• Activity
Among the entries that follow, how many lines contain the string "agent"? Answer with that number only.

Data excerpts
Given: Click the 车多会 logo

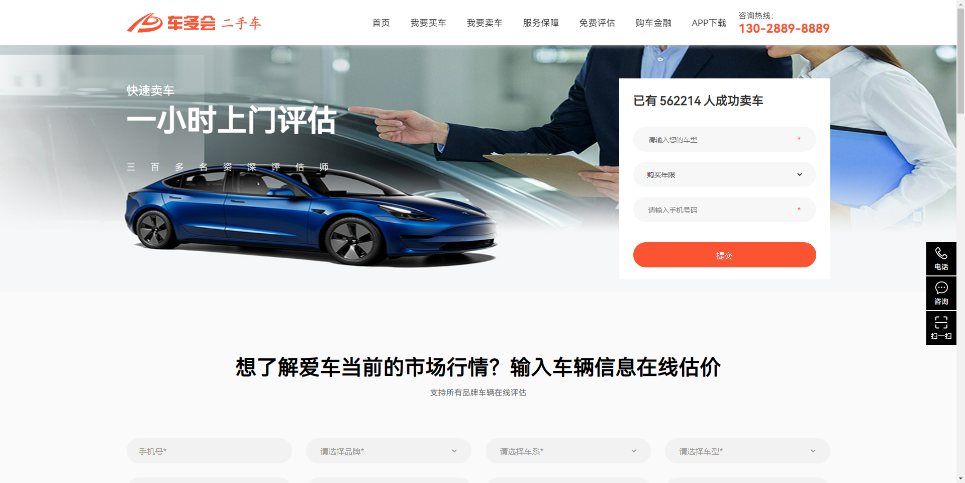Looking at the screenshot, I should point(194,23).
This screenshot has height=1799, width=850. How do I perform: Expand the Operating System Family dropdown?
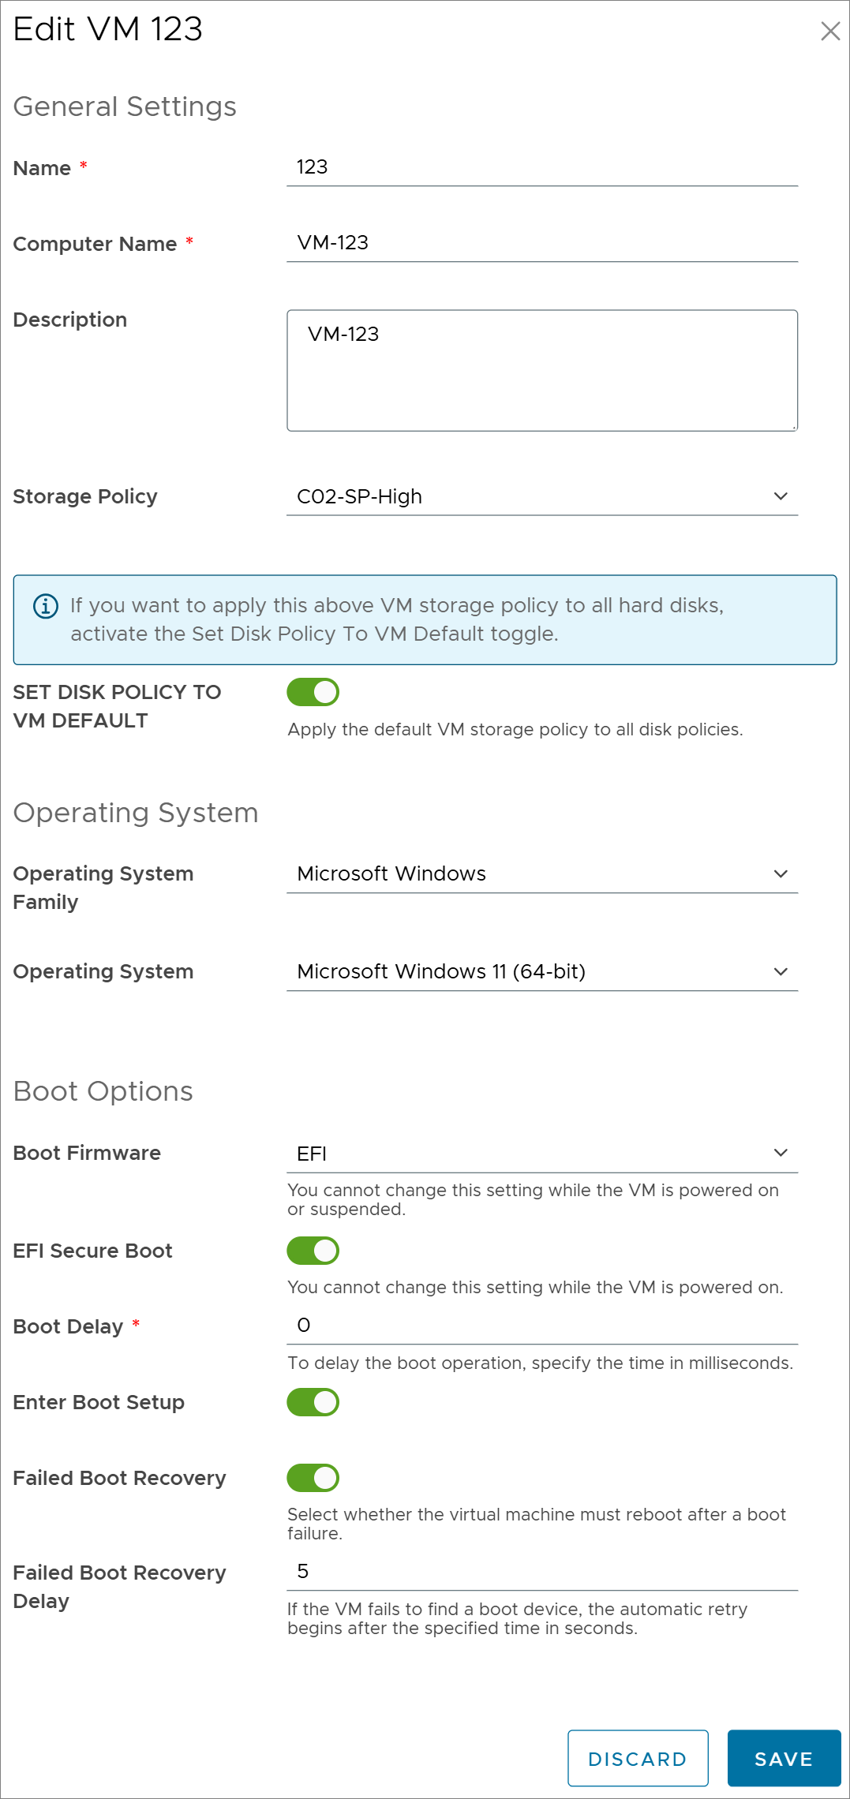(x=542, y=873)
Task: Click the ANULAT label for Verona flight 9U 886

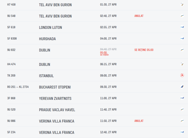Action: coord(139,121)
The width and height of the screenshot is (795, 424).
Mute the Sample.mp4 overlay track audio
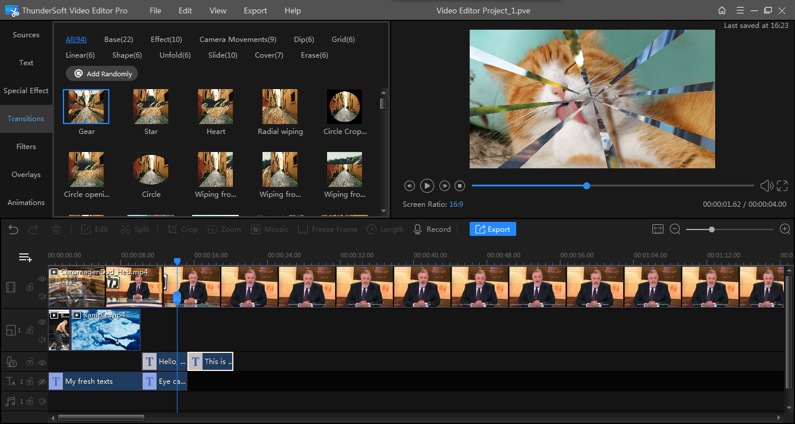[42, 340]
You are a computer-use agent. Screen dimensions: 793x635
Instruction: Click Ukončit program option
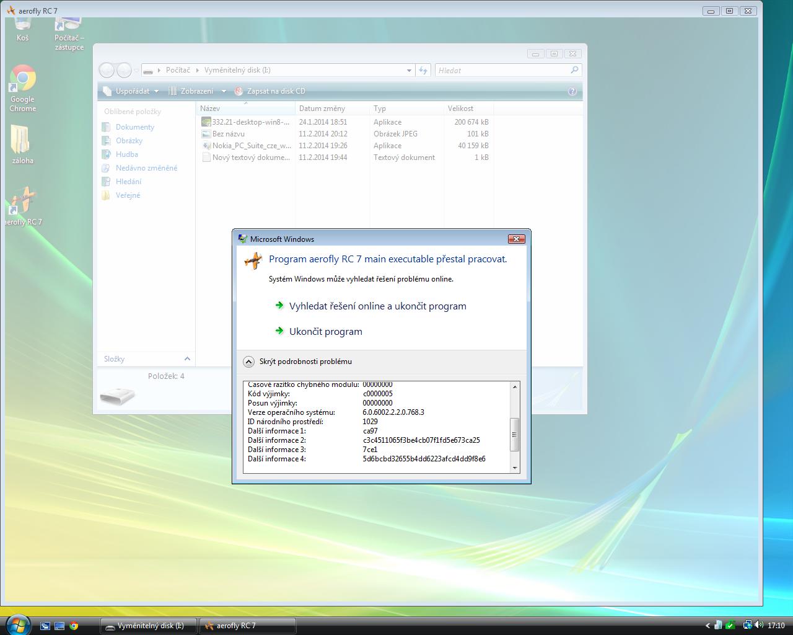pos(325,332)
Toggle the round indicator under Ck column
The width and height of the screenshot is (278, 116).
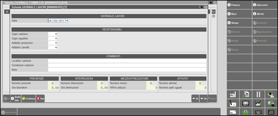coord(213,16)
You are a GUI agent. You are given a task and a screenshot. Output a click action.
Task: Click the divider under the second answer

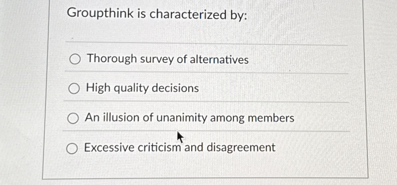click(x=206, y=101)
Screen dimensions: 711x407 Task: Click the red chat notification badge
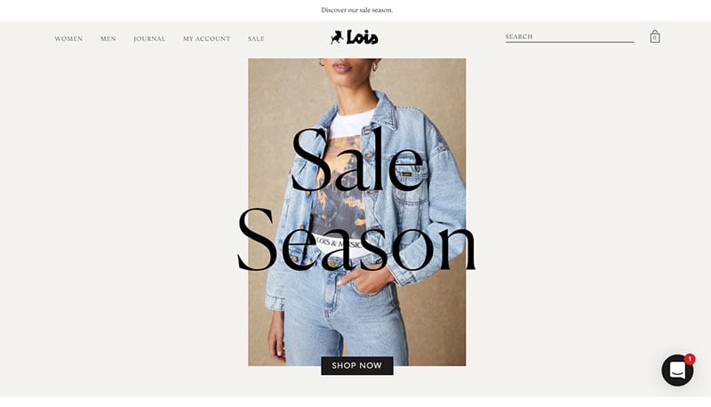(690, 359)
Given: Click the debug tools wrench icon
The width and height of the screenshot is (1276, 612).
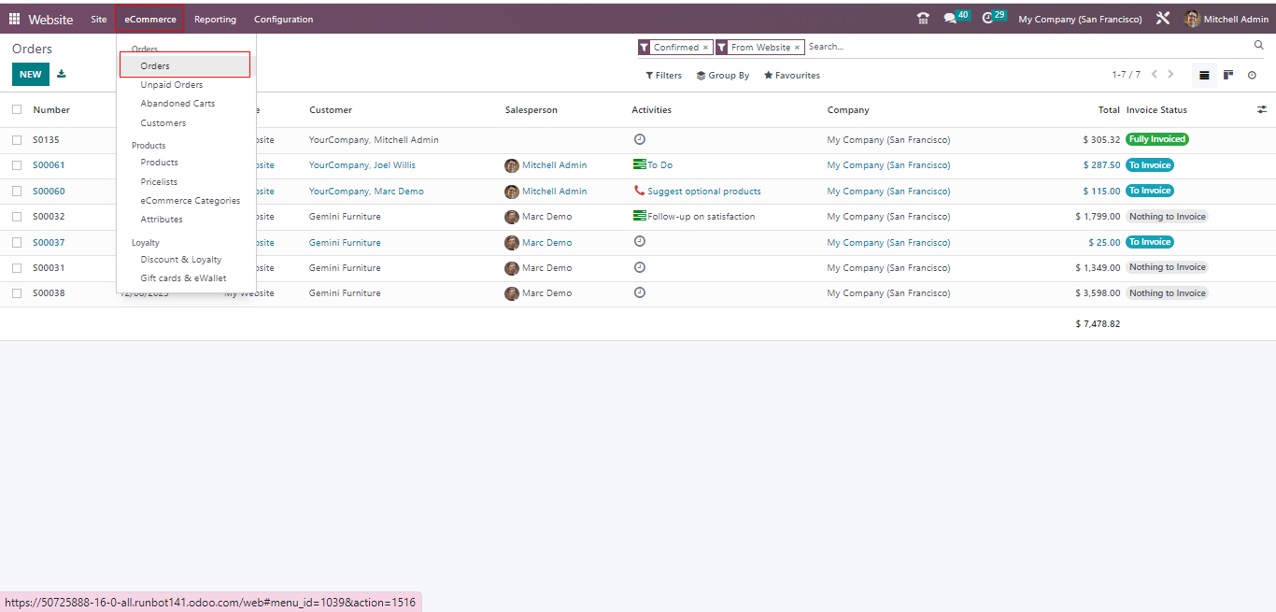Looking at the screenshot, I should click(x=1163, y=19).
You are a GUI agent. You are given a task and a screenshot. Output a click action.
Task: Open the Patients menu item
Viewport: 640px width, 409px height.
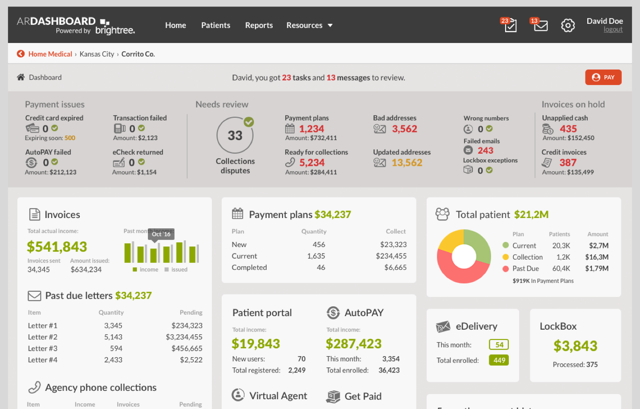pyautogui.click(x=216, y=25)
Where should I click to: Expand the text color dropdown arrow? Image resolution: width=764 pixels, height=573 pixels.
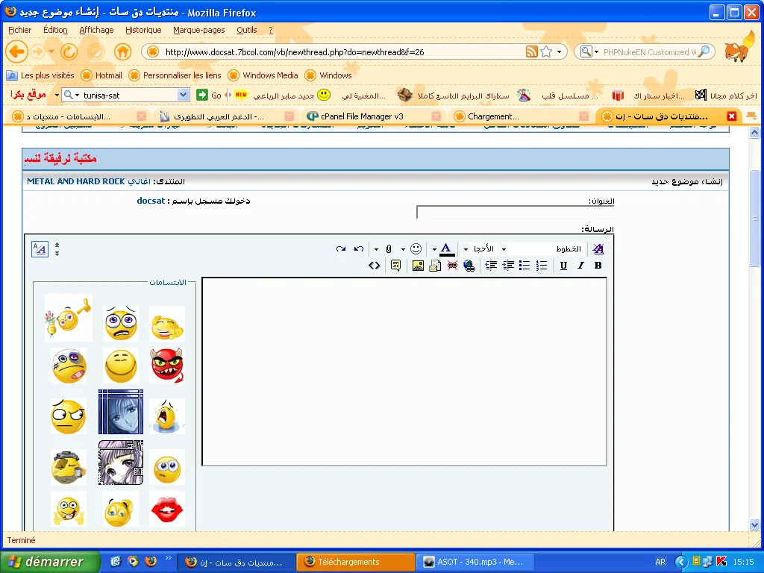point(434,249)
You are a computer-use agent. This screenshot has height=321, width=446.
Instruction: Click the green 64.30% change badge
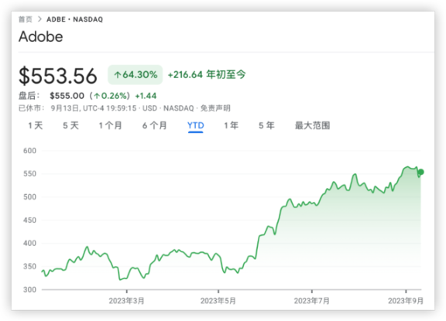point(135,75)
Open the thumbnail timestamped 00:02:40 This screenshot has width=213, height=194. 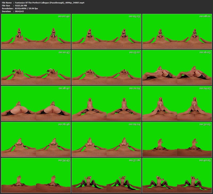pos(36,31)
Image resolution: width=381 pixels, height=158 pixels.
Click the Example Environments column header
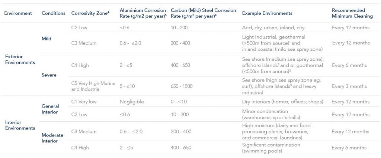[x=267, y=13]
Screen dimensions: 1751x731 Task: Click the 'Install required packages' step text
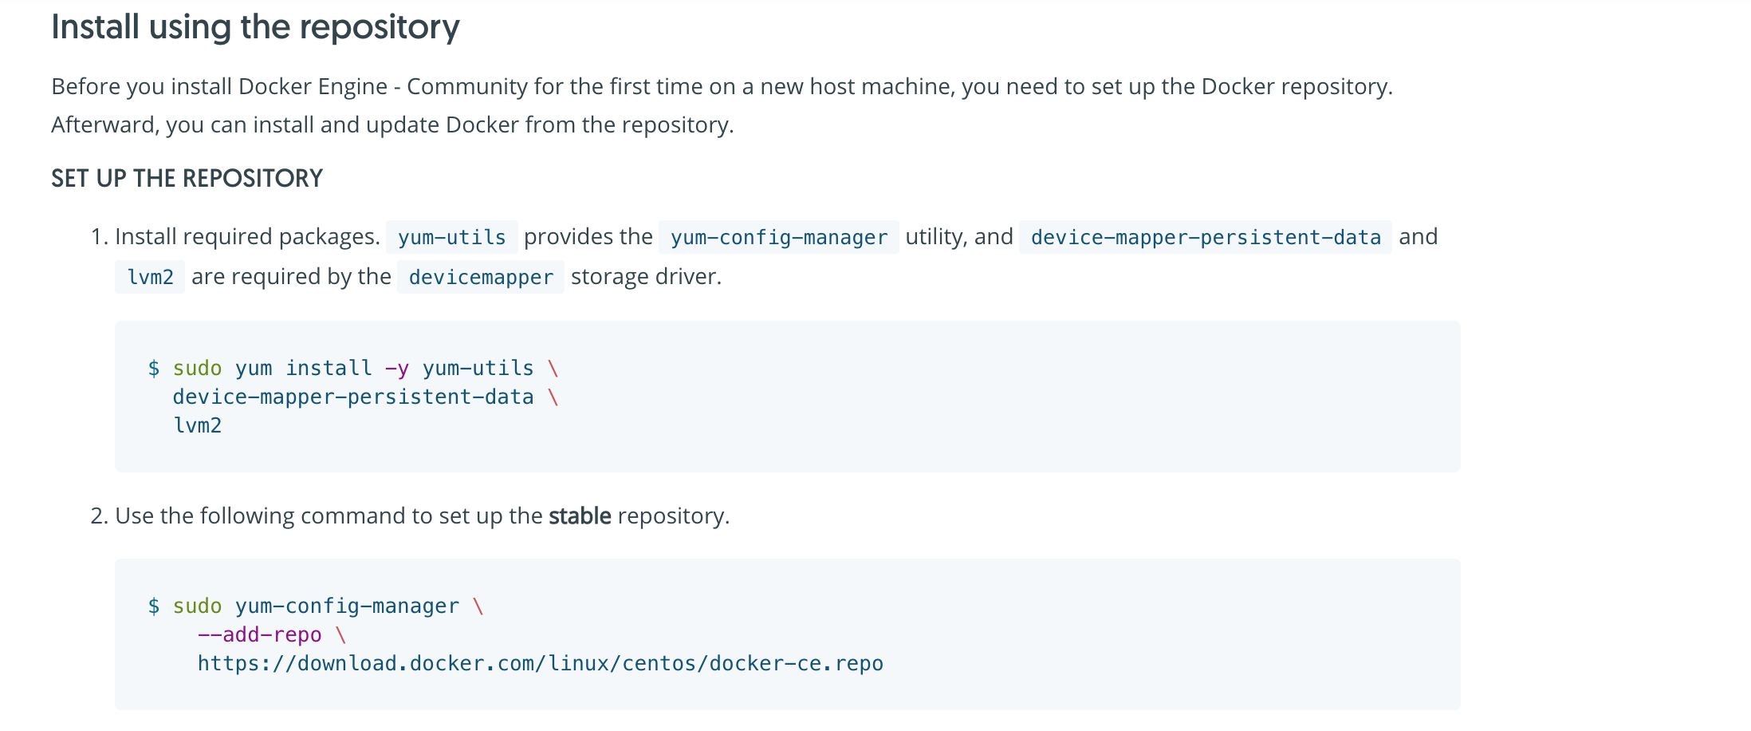pos(247,236)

• Solution to this exercise
4